● Dataset records:

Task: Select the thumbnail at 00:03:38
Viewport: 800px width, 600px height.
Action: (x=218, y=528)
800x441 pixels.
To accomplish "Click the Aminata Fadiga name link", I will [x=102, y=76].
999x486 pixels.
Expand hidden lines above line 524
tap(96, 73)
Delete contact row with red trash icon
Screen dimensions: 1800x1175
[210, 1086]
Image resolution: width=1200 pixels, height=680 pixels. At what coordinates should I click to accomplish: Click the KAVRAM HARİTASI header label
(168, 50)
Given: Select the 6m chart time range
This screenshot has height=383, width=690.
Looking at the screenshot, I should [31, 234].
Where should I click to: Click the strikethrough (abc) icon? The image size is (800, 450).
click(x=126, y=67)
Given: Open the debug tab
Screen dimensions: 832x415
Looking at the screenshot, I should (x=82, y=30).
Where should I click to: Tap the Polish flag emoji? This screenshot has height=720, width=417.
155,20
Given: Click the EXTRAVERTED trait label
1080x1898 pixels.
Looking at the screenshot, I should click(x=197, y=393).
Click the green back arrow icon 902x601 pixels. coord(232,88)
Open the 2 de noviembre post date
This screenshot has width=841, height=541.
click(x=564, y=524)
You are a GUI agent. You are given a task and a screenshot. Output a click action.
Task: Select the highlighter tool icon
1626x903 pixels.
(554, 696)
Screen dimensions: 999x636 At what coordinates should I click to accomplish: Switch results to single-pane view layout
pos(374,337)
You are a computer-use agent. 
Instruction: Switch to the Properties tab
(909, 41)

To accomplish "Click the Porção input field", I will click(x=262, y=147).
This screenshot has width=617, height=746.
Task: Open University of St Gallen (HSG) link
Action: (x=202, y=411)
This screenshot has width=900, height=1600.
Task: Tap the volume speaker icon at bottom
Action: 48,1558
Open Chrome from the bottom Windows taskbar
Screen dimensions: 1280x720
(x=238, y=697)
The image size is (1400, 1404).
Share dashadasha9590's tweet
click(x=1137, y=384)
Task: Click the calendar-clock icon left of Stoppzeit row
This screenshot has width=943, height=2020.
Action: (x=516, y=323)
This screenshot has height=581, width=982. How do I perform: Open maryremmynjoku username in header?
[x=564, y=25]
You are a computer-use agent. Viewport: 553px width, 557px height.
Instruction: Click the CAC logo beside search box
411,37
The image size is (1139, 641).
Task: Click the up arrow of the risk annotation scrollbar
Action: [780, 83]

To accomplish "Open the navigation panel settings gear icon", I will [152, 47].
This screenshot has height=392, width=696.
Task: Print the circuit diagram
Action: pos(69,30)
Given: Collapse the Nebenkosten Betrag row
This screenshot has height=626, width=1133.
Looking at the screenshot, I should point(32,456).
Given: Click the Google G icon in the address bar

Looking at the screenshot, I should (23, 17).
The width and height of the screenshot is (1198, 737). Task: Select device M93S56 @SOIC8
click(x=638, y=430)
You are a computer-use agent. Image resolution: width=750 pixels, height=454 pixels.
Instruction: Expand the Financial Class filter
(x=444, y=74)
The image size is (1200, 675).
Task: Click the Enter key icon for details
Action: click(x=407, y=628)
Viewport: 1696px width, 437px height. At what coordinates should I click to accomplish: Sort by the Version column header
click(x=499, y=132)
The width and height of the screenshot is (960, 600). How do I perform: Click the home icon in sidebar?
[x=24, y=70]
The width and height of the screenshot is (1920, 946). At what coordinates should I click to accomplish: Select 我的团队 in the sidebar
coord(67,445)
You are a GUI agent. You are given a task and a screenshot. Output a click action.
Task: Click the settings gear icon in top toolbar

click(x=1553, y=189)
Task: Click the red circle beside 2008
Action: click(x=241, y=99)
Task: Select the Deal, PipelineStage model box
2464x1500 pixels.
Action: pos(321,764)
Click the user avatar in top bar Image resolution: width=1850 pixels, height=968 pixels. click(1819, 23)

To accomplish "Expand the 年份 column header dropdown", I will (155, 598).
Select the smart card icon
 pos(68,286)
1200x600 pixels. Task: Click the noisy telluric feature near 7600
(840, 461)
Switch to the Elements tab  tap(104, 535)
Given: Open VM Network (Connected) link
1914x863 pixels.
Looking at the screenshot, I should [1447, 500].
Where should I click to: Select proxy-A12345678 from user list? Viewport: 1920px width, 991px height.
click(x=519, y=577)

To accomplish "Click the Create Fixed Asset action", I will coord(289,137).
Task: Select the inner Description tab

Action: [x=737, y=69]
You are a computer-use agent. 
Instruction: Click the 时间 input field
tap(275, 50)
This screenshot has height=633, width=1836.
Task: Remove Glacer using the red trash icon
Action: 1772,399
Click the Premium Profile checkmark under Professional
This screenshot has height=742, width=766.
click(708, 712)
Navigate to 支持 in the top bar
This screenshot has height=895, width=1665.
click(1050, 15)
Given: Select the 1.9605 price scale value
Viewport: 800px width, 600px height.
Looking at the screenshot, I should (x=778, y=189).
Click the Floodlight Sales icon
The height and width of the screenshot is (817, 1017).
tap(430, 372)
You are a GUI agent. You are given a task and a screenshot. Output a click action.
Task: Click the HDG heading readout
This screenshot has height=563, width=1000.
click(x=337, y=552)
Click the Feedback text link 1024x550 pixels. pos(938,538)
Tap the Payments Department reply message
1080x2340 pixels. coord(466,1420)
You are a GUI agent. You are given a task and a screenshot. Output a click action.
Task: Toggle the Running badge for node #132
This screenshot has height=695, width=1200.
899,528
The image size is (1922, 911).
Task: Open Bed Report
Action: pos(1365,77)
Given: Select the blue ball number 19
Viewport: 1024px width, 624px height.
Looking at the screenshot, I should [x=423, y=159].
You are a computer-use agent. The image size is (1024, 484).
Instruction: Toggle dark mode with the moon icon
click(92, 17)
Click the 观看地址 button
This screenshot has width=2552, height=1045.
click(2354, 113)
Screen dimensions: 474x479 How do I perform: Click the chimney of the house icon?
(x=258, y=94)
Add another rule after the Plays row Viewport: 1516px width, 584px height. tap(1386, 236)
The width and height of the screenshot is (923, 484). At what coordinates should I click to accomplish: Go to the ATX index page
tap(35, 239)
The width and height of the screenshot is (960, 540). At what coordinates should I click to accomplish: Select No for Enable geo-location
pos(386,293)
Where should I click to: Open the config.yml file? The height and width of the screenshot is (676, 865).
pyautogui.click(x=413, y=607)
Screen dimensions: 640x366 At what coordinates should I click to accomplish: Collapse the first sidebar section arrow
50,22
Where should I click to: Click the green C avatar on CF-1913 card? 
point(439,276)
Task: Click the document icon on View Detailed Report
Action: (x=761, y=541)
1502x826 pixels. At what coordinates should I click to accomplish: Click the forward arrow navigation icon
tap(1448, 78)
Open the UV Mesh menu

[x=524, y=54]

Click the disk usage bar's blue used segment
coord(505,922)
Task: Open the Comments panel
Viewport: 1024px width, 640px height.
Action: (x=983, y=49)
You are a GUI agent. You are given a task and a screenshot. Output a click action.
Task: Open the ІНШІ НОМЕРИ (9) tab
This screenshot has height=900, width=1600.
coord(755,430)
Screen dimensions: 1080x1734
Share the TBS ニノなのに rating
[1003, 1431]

● Work order: Take the material above and reproduce it word for word.

● Solution to the exercise:
Task: Select the thumbnail at 00:03:38
Viewport: 800px width, 600px height.
Action: (x=218, y=528)
800x441 pixels.
To accomplish "Click the Aminata Fadiga name link", I will [x=102, y=76].
999x486 pixels.
Expand hidden lines above line 524
tap(96, 73)
Delete contact row with red trash icon
Screen dimensions: 1800x1175
[210, 1086]
Image resolution: width=1200 pixels, height=680 pixels. At what coordinates should I click to accomplish: Click the KAVRAM HARİTASI header label
(168, 50)
Given: Select the 6m chart time range
This screenshot has height=383, width=690.
Looking at the screenshot, I should [31, 234].
Where should I click to: Click the strikethrough (abc) icon? The image size is (800, 450).
click(x=126, y=67)
Given: Open the debug tab
Screen dimensions: 832x415
Looking at the screenshot, I should (x=82, y=30).
Where should I click to: Tap the Polish flag emoji? This screenshot has height=720, width=417.
155,20
Given: Click the EXTRAVERTED trait label
1080x1898 pixels.
Looking at the screenshot, I should click(x=197, y=393).
Click the green back arrow icon 902x601 pixels. coord(232,88)
Open the 2 de noviembre post date
This screenshot has width=841, height=541.
click(x=564, y=524)
You are a GUI agent. You are given a task and a screenshot. Output a click action.
Task: Select the highlighter tool icon
1626x903 pixels.
(554, 696)
Screen dimensions: 999x636 At what coordinates should I click to accomplish: Switch results to single-pane view layout
pos(374,337)
You are a computer-use agent. 
Instruction: Switch to the Properties tab
(909, 41)

To accomplish "Click the Porção input field", I will click(x=262, y=147).
This screenshot has width=617, height=746.
Task: Open University of St Gallen (HSG) link
Action: (x=202, y=411)
This screenshot has width=900, height=1600.
Task: Tap the volume speaker icon at bottom
Action: 48,1558
Open Chrome from the bottom Windows taskbar
Screen dimensions: 1280x720
(x=238, y=697)
The image size is (1400, 1404).
Share dashadasha9590's tweet
click(x=1137, y=384)
Task: Click the calendar-clock icon left of Stoppzeit row
This screenshot has width=943, height=2020.
Action: (x=516, y=323)
This screenshot has height=581, width=982. How do I perform: Open maryremmynjoku username in header?
[x=564, y=25]
You are a computer-use agent. Viewport: 553px width, 557px height.
Instruction: Click the CAC logo beside search box
411,37
The image size is (1139, 641).
Task: Click the up arrow of the risk annotation scrollbar
Action: [780, 83]

To accomplish "Open the navigation panel settings gear icon", I will [152, 47].
This screenshot has height=392, width=696.
Task: Print the circuit diagram
Action: pos(69,30)
Given: Collapse the Nebenkosten Betrag row
This screenshot has height=626, width=1133.
Looking at the screenshot, I should point(32,456).
Given: Click the Google G icon in the address bar

Looking at the screenshot, I should (23, 17).
The width and height of the screenshot is (1198, 737). Task: Select device M93S56 @SOIC8
click(x=638, y=430)
You are a computer-use agent. Image resolution: width=750 pixels, height=454 pixels.
Instruction: Expand the Financial Class filter
(x=444, y=74)
The image size is (1200, 675).
Task: Click the Enter key icon for details
Action: click(x=407, y=628)
Viewport: 1696px width, 437px height. At what coordinates should I click to accomplish: Sort by the Version column header
click(x=499, y=132)
The width and height of the screenshot is (960, 600). How do I perform: Click the home icon in sidebar?
[x=24, y=70]
The width and height of the screenshot is (1920, 946). At what coordinates should I click to accomplish: Select 我的团队 in the sidebar
coord(67,445)
You are a GUI agent. You are given a task and a screenshot. Output a click action.
Task: Click the settings gear icon in top toolbar

click(x=1553, y=189)
Task: Click the red circle beside 2008
Action: click(x=241, y=99)
Task: Select the Deal, PipelineStage model box
2464x1500 pixels.
Action: pos(321,764)
Click the user avatar in top bar Image resolution: width=1850 pixels, height=968 pixels. click(1819, 23)

To accomplish "Expand the 年份 column header dropdown", I will (155, 598).
Select the smart card icon
 pos(68,286)
1200x600 pixels. Task: Click the noisy telluric feature near 7600
(840, 461)
Switch to the Elements tab  tap(104, 535)
Given: Open VM Network (Connected) link
1914x863 pixels.
Looking at the screenshot, I should [1447, 500].
Where should I click to: Select proxy-A12345678 from user list? Viewport: 1920px width, 991px height.
click(x=519, y=577)

To accomplish "Click the Create Fixed Asset action", I will coord(289,137).
Task: Select the inner Description tab

Action: [x=737, y=69]
You are a computer-use agent. 
Instruction: Click the 时间 input field
tap(275, 50)
This screenshot has height=633, width=1836.
Task: Remove Glacer using the red trash icon
Action: 1772,399
Click the Premium Profile checkmark under Professional
This screenshot has height=742, width=766.
click(708, 712)
Navigate to 支持 in the top bar
This screenshot has height=895, width=1665.
click(1050, 15)
Given: Select the 1.9605 price scale value
Viewport: 800px width, 600px height.
Looking at the screenshot, I should (x=778, y=189).
Click the Floodlight Sales icon
The height and width of the screenshot is (817, 1017).
tap(430, 372)
You are a GUI agent. You are given a task and a screenshot. Output a click action.
Task: Click the HDG heading readout
This screenshot has height=563, width=1000.
click(x=337, y=552)
Click the Feedback text link 1024x550 pixels. pos(938,538)
Tap the Payments Department reply message
1080x2340 pixels. coord(466,1420)
You are a GUI agent. You are given a task and a screenshot. Output a click action.
Task: Toggle the Running badge for node #132
This screenshot has height=695, width=1200.
899,528
The image size is (1922, 911).
Task: Open Bed Report
Action: pos(1365,77)
Given: Select the blue ball number 19
Viewport: 1024px width, 624px height.
Looking at the screenshot, I should [x=423, y=159].
You are a computer-use agent. The image size is (1024, 484).
Instruction: Toggle dark mode with the moon icon
click(92, 17)
Click the 观看地址 button
This screenshot has width=2552, height=1045.
click(2354, 113)
Screen dimensions: 474x479 How do I perform: Click the chimney of the house icon?
(x=258, y=94)
Add another rule after the Plays row Viewport: 1516px width, 584px height. tap(1386, 236)
The width and height of the screenshot is (923, 484). At what coordinates should I click to accomplish: Go to the ATX index page
tap(35, 239)
The width and height of the screenshot is (960, 540). At what coordinates should I click to accomplish: Select No for Enable geo-location
pos(386,293)
Where should I click to: Open the config.yml file? The height and width of the screenshot is (676, 865).
pyautogui.click(x=413, y=607)
Screen dimensions: 640x366 At what coordinates should I click to accomplish: Collapse the first sidebar section arrow
50,22
Where should I click to: Click the green C avatar on CF-1913 card? 
point(439,276)
Task: Click the document icon on View Detailed Report
Action: (x=761, y=541)
1502x826 pixels. At what coordinates should I click to accomplish: Click the forward arrow navigation icon
tap(1448, 78)
Open the UV Mesh menu

[x=524, y=54]

Click the disk usage bar's blue used segment
coord(505,922)
Task: Open the Comments panel
Viewport: 1024px width, 640px height.
Action: (x=983, y=49)
You are a GUI agent. You are given a task and a screenshot. Output a click action.
Task: Open the ІНШІ НОМЕРИ (9) tab
This screenshot has height=900, width=1600.
coord(755,430)
Screen dimensions: 1080x1734
Share the TBS ニノなのに rating
[1003, 1431]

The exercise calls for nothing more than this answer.